I know that when we take the 'slope' (or derivative) of something like $e^{\text{stuff}}$, the answer always includes $e^{\text{stuff}}$ again, but also gets multiplied by the 'slope' of that 'stuff' inside.

So, I looked at $e^{\sin x}$. The 'stuff' inside the $e$ is $\sin x$.
Then, I thought about what the 'slope' of $\sin x$ is. And guess what? It's $\cos x$!

Now, I looked back at the problem: $\cos x$ is right there, multiplying the $e^{\sin x}$! It's like a perfect match!

Since taking the 'slope' of $e^{\sin x}$ gives me exactly $e^{\sin x} \cos x$, that means going backward (integrating) $e^{\sin x} \cos x$ should just bring me back to $e^{\sin x}$.

It's like if you know that making a cake (derivative) from flour and sugar (original function) results in a specific yummy cake (derivative result), then if you see that yummy cake, you know it must have come from flour and sugar (integrating back to the original function)!

Because it's an integral that doesn't have specific starting and ending points, we always add a 'C' (which stands for a constant number) at the end. That's because when you take the derivative, any constant number just disappears, so when we go backward, we need to remember it might have been there!

So, the answer is $e^{\sin x} + C$.

Alternative answer

Answer:
$e^{\sin x} + C$ Explain
This is a question about how to solve integrals where there's a hidden pattern, especially when you see an 'e' to the power of something!
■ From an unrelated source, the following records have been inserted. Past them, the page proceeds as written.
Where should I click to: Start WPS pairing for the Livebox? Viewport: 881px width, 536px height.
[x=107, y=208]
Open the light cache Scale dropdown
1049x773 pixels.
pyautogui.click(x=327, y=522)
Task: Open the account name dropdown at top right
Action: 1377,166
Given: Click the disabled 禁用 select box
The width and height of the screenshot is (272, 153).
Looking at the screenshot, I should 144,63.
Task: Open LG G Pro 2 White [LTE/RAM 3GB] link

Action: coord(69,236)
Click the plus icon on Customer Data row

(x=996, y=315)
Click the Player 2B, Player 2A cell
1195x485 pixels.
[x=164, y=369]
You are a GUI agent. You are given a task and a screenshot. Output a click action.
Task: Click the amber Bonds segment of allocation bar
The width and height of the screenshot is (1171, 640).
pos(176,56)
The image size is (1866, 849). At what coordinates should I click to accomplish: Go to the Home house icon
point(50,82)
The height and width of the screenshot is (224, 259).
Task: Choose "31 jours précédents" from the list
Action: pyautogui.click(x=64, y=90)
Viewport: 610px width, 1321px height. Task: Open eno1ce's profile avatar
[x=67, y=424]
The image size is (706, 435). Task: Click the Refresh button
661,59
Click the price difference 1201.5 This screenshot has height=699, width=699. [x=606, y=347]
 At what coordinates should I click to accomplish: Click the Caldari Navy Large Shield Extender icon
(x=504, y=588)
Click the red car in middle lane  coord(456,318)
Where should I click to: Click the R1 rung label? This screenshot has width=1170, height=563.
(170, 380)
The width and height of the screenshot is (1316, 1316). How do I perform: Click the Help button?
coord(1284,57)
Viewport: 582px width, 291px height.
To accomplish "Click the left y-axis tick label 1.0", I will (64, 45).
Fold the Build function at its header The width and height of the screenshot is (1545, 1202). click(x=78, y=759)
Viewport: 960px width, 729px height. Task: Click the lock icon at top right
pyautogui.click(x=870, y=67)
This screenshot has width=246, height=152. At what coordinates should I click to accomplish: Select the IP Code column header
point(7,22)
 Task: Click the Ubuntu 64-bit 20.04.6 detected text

It's like finding the original function when you know its rate of change.
The solving step is:

1. First, I looked at the problem: $\int \cos x e^{\sin x} d x$. It looks a bit tricky with both $\cos x$ and $e^{\sin x}$ in there.
2. But then I noticed something super cool! The power of 'e' is $\sin x$, and right next to $e^{\sin x}$ is $\cos x$.
3. I remembered from our differentiation lessons that the derivative of $\sin x$ is $\cos x$. Ding, ding, ding! That's a huge clue!
4. This means we can use a clever trick called "substitution." It's like renaming parts of the problem to make it look simpler. Let's pretend that $\sin x$ is just a simple letter, like 'u'.
5. If $u = \sin x$, then the little "change in u" ($du$) would be equal to the derivative of $\sin x$ times $dx$, which is $\cos x \, dx$.
6. So now, the whole integral transforms into something much, much easier: $\int e^u \, du$. Isn't that neat?
7. We know that the integral of $e$ to the power of 'u' is just $e$ to the power of 'u' itself! (Plus a 'C' because when we differentiate, any constant disappears, so we have to add it back for indefinite integrals).
8. So, $\int e^u \, du = e^u + C$.
9. The last step is to switch 'u' back to what it really was: $\sin x$.
10. And ta-da! The answer is $e^{\sin x} + C$. It's all about finding those clever patterns!